ASML Holding N.V. benefits indirectly: 14A-class fabs require EUV lithography equipment, supporting ASML's order pipeline. Applied Materials, Inc. and Micron Technology, Inc. have secondary exposure through fab equipment spend and memory integration respectively.
The NASDAQ 100 Index should see a mild tailwind from semiconductor sector strength, though TSLA's capex-driven margin pressure could mute broader index gains. The US100 CFD is worth watching if INTC's pop pulls semi-index ETFs higher intraday. No significant forex or commodity spillover is expected; copper demand from fab construction is minimal at pilot scale.
For broader context on strategic corporate partnerships and their market impact, see our 2026 sector research.
Trading Considerations
TSLA: Key support is the 24h low at $377.53; resistance clusters near $406.64 (24h high). The $3B capex announcement is a near-term margin headwind — watch gross margin guidance revisions in analyst follow-ups. A break below $377 on elevated volume would signal further downside for CFD longs.

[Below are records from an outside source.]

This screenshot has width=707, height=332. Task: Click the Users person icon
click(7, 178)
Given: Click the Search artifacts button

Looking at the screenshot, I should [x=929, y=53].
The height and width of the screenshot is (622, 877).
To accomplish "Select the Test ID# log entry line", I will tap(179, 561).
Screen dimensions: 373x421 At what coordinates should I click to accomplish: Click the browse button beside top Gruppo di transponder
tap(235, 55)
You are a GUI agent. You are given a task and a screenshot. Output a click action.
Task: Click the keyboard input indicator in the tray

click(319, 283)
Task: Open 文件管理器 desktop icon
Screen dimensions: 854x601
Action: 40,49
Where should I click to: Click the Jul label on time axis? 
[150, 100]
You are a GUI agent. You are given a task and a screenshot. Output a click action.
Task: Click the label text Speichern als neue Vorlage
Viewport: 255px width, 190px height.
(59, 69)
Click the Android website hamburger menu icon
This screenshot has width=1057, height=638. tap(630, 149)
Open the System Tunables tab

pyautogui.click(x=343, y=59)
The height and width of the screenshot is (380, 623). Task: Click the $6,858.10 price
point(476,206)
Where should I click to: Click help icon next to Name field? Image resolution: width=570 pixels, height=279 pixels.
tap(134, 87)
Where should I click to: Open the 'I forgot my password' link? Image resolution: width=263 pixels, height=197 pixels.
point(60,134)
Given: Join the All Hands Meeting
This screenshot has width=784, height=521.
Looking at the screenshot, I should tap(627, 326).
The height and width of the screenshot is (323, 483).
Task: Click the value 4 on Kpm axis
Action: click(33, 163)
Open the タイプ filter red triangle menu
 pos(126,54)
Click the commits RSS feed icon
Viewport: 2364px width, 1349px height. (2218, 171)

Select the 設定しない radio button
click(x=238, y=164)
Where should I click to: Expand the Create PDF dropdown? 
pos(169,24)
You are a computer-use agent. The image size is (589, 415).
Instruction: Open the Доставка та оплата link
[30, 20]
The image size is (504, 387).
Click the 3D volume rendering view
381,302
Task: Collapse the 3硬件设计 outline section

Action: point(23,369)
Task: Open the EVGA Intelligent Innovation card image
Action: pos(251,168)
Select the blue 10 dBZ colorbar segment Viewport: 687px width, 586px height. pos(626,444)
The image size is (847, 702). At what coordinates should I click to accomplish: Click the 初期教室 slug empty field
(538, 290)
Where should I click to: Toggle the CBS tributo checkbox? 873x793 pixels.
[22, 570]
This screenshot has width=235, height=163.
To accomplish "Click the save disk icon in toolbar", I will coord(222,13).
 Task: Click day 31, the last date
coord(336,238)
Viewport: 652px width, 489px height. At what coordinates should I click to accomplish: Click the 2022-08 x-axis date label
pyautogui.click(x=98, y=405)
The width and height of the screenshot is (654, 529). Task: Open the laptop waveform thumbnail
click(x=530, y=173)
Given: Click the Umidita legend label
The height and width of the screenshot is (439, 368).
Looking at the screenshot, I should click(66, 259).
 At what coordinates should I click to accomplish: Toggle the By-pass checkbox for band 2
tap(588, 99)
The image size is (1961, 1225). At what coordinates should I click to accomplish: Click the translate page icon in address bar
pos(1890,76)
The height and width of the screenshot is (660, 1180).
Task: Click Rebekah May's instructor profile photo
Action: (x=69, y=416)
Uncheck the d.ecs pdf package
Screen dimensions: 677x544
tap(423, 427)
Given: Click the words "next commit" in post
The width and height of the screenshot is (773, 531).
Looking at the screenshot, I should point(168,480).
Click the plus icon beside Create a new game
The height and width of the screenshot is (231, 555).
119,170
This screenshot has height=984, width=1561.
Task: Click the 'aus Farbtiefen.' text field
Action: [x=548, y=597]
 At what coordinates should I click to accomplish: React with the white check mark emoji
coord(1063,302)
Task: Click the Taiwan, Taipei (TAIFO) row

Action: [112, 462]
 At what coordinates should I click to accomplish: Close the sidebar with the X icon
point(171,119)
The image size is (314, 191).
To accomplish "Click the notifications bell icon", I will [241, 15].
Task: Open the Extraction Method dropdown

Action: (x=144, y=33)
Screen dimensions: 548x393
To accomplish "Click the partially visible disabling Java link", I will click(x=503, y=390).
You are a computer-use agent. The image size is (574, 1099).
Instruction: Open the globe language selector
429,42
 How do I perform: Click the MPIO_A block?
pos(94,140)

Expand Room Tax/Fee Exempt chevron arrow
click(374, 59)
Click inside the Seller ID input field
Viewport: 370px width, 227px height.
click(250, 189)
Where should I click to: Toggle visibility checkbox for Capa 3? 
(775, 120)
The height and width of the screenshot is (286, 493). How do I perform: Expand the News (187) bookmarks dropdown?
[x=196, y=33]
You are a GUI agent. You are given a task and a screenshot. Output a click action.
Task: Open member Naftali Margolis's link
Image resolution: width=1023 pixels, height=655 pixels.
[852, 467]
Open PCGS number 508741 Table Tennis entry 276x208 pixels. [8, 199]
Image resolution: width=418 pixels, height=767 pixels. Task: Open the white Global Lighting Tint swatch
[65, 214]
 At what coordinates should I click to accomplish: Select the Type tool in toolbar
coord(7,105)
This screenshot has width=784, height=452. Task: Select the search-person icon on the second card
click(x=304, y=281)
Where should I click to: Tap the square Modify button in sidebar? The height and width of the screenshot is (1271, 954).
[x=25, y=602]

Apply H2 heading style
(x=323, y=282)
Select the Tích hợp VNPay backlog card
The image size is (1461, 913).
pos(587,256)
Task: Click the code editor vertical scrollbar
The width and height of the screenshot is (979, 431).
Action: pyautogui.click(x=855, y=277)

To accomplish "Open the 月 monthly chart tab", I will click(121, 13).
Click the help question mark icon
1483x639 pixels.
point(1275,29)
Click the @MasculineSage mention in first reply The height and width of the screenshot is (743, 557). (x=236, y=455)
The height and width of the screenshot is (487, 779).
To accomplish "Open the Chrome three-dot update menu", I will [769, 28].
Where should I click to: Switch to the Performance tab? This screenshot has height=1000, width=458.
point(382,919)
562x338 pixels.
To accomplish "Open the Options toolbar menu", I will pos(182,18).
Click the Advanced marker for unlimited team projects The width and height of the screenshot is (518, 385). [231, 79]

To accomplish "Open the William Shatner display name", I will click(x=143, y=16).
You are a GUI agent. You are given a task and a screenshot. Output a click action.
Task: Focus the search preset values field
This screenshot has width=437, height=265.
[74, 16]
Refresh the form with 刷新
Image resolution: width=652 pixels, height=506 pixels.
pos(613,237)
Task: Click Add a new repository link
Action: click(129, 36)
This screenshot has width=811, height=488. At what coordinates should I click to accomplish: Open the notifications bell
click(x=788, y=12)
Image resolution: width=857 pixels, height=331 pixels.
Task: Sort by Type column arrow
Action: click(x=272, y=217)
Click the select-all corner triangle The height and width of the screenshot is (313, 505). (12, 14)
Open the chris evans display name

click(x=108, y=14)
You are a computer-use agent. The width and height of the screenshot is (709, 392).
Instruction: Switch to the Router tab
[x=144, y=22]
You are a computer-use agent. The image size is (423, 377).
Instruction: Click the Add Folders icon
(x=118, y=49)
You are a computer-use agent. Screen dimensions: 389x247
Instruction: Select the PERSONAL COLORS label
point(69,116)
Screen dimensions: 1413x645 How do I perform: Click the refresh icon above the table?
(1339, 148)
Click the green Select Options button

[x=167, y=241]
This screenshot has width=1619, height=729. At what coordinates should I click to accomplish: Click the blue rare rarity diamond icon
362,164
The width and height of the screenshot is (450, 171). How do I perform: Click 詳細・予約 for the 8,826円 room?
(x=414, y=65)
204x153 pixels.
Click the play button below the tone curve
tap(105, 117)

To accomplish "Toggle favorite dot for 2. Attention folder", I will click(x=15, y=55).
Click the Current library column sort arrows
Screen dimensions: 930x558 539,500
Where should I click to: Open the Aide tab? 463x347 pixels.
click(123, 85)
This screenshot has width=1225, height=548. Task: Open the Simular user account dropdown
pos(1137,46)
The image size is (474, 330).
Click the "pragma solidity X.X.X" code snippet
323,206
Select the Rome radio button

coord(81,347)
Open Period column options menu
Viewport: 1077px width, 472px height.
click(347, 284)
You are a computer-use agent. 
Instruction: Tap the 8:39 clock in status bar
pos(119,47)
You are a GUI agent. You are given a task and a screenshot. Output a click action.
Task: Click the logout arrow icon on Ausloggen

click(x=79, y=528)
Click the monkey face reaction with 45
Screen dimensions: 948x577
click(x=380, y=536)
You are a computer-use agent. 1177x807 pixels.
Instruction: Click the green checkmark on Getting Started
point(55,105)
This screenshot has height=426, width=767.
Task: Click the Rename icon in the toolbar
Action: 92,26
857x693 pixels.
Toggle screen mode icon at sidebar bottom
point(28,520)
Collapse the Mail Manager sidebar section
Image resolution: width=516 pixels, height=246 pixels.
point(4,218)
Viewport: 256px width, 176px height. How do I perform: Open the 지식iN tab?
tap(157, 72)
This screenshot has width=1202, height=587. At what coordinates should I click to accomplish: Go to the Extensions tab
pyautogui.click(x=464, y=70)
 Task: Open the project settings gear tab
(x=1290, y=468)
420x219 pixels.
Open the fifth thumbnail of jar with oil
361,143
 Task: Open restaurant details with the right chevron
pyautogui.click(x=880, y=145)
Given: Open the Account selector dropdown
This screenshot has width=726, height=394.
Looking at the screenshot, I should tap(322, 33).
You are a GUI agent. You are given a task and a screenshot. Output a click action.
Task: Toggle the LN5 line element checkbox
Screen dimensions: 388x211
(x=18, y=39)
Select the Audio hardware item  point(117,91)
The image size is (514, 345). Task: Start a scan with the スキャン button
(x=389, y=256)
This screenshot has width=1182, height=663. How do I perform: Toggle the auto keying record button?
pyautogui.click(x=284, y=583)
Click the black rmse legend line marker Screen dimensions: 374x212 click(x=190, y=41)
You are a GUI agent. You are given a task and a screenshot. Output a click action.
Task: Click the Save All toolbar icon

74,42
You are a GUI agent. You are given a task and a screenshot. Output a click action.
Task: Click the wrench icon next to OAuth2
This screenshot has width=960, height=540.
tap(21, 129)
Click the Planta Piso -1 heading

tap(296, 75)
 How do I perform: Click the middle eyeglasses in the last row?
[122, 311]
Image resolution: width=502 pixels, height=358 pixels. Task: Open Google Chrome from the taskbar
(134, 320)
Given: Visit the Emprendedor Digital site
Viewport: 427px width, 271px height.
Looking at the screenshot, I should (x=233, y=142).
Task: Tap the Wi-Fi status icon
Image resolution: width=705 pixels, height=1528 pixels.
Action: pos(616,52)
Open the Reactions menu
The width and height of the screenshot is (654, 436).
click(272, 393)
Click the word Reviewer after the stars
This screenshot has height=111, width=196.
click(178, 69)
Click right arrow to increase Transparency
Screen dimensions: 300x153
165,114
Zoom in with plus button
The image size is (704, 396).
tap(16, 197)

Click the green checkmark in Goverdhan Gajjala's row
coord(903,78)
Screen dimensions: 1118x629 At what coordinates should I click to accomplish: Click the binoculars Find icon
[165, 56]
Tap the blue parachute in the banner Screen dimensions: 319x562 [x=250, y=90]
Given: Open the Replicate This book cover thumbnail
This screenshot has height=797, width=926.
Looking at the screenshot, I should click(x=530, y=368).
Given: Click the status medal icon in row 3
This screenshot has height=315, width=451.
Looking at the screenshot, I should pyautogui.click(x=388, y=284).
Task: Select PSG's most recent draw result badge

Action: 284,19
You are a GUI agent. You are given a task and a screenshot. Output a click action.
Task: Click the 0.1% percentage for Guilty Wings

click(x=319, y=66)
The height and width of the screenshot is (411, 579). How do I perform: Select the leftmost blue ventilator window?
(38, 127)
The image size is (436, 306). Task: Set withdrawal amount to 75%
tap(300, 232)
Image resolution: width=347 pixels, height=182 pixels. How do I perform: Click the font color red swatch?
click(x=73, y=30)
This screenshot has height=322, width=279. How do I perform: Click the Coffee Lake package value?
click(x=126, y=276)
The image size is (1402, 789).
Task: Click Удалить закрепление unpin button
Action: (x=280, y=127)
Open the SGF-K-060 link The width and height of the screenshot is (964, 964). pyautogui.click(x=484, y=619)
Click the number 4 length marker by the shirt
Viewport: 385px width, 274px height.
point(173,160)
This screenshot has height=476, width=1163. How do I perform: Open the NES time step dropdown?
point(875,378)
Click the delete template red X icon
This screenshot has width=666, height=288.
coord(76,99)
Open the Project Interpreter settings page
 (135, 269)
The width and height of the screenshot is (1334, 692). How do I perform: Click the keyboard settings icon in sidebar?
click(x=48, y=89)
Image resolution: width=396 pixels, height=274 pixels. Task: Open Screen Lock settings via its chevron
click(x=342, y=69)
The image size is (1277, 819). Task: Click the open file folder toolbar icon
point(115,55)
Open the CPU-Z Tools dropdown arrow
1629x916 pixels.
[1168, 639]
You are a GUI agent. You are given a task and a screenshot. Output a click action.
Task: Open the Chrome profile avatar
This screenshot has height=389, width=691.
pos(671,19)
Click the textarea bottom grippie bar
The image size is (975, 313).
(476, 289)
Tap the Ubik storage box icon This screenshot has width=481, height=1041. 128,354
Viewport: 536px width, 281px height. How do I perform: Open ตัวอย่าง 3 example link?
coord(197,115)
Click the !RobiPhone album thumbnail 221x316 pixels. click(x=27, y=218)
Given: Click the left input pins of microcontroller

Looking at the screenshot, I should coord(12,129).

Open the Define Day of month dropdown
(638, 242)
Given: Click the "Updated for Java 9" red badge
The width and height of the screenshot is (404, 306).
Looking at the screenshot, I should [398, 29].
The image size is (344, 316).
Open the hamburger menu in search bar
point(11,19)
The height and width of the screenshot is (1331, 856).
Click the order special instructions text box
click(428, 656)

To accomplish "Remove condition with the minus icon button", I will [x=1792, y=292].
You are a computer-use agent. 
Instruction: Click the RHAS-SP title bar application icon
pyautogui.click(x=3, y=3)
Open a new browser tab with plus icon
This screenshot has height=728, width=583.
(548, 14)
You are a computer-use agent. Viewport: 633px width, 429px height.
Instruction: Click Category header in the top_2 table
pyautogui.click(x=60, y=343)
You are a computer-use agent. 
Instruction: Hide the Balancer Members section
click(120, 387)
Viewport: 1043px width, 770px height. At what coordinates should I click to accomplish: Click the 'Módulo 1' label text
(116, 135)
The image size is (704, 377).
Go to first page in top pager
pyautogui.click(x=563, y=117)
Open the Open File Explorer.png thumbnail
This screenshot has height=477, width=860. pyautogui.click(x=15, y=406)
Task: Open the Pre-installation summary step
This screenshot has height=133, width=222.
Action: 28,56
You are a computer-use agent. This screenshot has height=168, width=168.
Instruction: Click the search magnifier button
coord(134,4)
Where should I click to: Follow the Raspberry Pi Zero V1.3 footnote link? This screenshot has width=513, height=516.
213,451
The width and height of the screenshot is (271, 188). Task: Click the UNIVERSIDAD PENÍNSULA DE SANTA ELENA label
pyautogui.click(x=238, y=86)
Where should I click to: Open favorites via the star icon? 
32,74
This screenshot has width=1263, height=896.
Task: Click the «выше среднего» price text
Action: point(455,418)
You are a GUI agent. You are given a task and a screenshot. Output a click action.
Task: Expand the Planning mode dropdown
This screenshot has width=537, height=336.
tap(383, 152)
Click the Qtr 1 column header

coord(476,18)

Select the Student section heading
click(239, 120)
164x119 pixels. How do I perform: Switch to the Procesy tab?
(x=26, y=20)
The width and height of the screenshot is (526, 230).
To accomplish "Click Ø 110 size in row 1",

INTC: No live price data provided — check CoinUnited.io for real-time levels. The 14A partnership is a multi-year thesis; short-term traders should watch for profit-taking after the initial catalyst pop. Monitor whether Intel management confirms the licensing structure in follow-up communications, as deal ambiguity remains a risk factor.
Trade Tesla, Inc. on CoinUnited.io
Trade TSLA with up to 1000xx leverage → | Create Free Account
Frequently Asked Questions
TSLA is down 0.72% at $386.14 with the $3B capex announcement pressuring near-term margins — a 50x long CFD faces liquidation risk if the stock retests the $377.53 daily low. Traders should size positions conservatively until margin guidance clarity emerges.
Continue Exploring
Disclaimer: This brief is for educational purposes only and is not investment advice.